BY: JESSICA BEUKER
An innovative program is changing the way we see the homeless—particularly the idea that unemployment is a matter of personal choice. A Winnipeg-based program called Mission: Off the Streets (MOST), is giving homeless people the opportunities that they cannot find anywhere else.
MOST hires homeless people to clean up the city’s streets for $11/hour, which is 30 cents above Manitoba’s minimum wage, according to Notable. The program is open to those staying at Siloam Mission Shelter. Those who sign up are organized into teams of eight, who then go out to pick up garbage, shovel snow, and do street maintenance.
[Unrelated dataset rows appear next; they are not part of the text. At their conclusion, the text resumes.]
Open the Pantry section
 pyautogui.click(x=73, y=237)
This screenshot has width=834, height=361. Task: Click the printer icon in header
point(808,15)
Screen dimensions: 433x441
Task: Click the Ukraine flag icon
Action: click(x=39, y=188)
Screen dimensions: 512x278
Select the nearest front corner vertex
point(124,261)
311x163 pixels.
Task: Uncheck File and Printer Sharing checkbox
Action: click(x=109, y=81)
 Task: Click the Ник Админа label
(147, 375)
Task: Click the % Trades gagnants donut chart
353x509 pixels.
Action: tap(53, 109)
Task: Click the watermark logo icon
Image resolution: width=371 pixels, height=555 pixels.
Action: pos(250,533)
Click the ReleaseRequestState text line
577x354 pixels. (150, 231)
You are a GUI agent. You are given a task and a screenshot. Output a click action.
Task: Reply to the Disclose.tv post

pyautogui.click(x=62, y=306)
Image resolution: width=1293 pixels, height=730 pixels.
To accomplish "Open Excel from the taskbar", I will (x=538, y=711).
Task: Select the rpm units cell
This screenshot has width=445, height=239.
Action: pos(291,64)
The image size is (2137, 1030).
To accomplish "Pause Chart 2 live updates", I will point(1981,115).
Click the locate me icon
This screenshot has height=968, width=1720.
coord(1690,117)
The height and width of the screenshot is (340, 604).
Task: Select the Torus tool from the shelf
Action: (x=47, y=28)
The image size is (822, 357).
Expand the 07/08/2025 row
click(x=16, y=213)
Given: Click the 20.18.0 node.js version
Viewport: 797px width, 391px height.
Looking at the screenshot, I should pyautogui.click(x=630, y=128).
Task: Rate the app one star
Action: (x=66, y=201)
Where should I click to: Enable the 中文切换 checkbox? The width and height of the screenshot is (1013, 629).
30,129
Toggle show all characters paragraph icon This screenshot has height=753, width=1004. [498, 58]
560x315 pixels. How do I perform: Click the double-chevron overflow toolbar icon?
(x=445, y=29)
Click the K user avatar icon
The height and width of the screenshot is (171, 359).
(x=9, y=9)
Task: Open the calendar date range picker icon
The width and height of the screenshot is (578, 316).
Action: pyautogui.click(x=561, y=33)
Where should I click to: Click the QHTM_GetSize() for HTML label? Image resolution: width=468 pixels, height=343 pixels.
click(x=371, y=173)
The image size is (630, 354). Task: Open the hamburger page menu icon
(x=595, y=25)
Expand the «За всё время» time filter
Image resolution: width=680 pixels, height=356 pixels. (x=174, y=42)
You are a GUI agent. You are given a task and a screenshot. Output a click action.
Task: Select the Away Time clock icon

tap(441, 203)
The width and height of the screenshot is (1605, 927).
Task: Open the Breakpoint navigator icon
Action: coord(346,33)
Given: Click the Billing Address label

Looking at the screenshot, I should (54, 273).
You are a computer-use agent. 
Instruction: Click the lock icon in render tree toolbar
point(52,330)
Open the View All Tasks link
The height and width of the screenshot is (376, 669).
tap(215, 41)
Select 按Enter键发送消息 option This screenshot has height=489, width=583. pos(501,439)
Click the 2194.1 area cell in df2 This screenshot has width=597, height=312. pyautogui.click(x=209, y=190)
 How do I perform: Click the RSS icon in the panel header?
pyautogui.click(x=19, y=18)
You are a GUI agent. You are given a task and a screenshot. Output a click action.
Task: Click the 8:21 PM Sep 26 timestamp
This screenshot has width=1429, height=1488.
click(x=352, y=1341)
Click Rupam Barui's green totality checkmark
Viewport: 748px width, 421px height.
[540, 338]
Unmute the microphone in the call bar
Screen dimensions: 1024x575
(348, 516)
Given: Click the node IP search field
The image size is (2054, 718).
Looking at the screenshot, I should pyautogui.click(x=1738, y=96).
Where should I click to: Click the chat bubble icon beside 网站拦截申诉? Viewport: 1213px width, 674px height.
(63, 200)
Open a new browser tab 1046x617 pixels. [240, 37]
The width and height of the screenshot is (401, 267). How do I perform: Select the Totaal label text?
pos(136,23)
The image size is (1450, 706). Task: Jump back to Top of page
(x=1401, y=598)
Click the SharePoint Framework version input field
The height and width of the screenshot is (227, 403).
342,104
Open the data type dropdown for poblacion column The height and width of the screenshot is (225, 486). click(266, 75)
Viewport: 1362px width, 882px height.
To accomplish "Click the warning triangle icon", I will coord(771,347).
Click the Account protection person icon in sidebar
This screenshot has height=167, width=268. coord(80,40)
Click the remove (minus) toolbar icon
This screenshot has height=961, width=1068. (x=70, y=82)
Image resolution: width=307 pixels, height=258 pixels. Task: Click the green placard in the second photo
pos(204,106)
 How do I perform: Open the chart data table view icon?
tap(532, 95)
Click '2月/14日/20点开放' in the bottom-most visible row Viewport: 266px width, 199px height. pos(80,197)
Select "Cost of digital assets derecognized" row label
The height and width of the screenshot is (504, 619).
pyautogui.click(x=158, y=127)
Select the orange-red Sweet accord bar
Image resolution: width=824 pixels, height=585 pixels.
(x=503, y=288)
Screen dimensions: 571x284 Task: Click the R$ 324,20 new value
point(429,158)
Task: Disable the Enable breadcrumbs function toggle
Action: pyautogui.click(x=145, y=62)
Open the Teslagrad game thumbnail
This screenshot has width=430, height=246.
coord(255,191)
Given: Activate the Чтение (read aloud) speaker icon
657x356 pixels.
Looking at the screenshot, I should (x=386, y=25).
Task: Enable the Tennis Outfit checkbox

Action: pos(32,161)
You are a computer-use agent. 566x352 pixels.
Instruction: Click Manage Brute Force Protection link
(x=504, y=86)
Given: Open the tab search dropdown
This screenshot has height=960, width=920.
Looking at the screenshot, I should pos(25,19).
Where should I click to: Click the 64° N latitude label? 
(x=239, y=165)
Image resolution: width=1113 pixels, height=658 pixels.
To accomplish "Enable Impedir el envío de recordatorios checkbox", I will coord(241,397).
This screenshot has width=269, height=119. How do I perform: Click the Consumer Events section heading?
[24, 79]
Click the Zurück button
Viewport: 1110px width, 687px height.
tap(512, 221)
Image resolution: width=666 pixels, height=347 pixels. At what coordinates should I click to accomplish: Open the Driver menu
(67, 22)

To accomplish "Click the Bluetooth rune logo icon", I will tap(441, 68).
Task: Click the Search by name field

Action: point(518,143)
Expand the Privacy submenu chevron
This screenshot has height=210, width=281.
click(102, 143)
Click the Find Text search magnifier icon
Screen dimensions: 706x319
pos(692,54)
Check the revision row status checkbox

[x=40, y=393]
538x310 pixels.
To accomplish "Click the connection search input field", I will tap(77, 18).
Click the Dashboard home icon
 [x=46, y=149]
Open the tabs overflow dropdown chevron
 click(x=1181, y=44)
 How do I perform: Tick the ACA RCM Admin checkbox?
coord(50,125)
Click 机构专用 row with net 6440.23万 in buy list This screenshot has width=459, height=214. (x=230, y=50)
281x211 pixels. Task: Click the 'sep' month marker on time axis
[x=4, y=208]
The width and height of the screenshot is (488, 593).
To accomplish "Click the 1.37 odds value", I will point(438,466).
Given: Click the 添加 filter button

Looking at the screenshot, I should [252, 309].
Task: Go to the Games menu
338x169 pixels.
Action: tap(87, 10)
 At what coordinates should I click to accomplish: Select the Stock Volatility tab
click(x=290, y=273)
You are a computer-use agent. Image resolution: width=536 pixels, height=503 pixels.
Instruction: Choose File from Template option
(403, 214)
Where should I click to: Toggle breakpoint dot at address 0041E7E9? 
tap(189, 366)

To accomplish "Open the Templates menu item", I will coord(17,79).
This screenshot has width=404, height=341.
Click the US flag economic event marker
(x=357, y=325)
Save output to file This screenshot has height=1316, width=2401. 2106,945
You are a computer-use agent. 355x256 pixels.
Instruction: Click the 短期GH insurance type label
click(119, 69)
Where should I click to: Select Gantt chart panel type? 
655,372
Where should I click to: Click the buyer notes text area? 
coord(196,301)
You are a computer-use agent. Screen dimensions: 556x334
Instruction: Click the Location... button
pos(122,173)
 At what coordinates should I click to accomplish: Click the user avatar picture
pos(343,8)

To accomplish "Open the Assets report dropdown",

MOST hires homeless people to clean up the city’s streets for $11/hour, which is 30 cents above Manitoba’s minimum wage.
Since launching, the program has been full every single day. Some days’ demand is so high, that some people can’t obtain a spot, but in a lot of cases they choose to volunteer anyway. Randy Malbranck is one of those people.
Malbranck has been a part of the team for the past six months and is saving up to have a second chance at renting an apartment. He has tried once before, but it didn’t work out. Most days he gets a paid spot, but on the days he doesn’t he chooses to help out in any way he can. “It adds to your life while you’re here,” he told CBC.
Last year, 86 people were employed through the program. People who stick with the program and remain employed for a few months get valuable work experience and can even get references. Not to mention that it gives them drive to find a full time job.
“People see their capabilities and believe in themselves again,” said organizer Cathy Ste. Marie to CBC. “They’ve still got gas in the engine. They’re still capable, and it’s a catalyst to get back into the workforce.”
The program is funded by the Downtown Winnipeg BIZ and from donations to the Siloam Mission Shelter.
“Ultimately to get out of here. I think that’s everybody’s goal,” said Malbranck. “Sometimes if it’s not the first step, there’s a second step, a third step, you got to keep trying.”
The program, which could easily be implemented in cities across all of North America is an innovative and creative solution to not one, but two rising problems.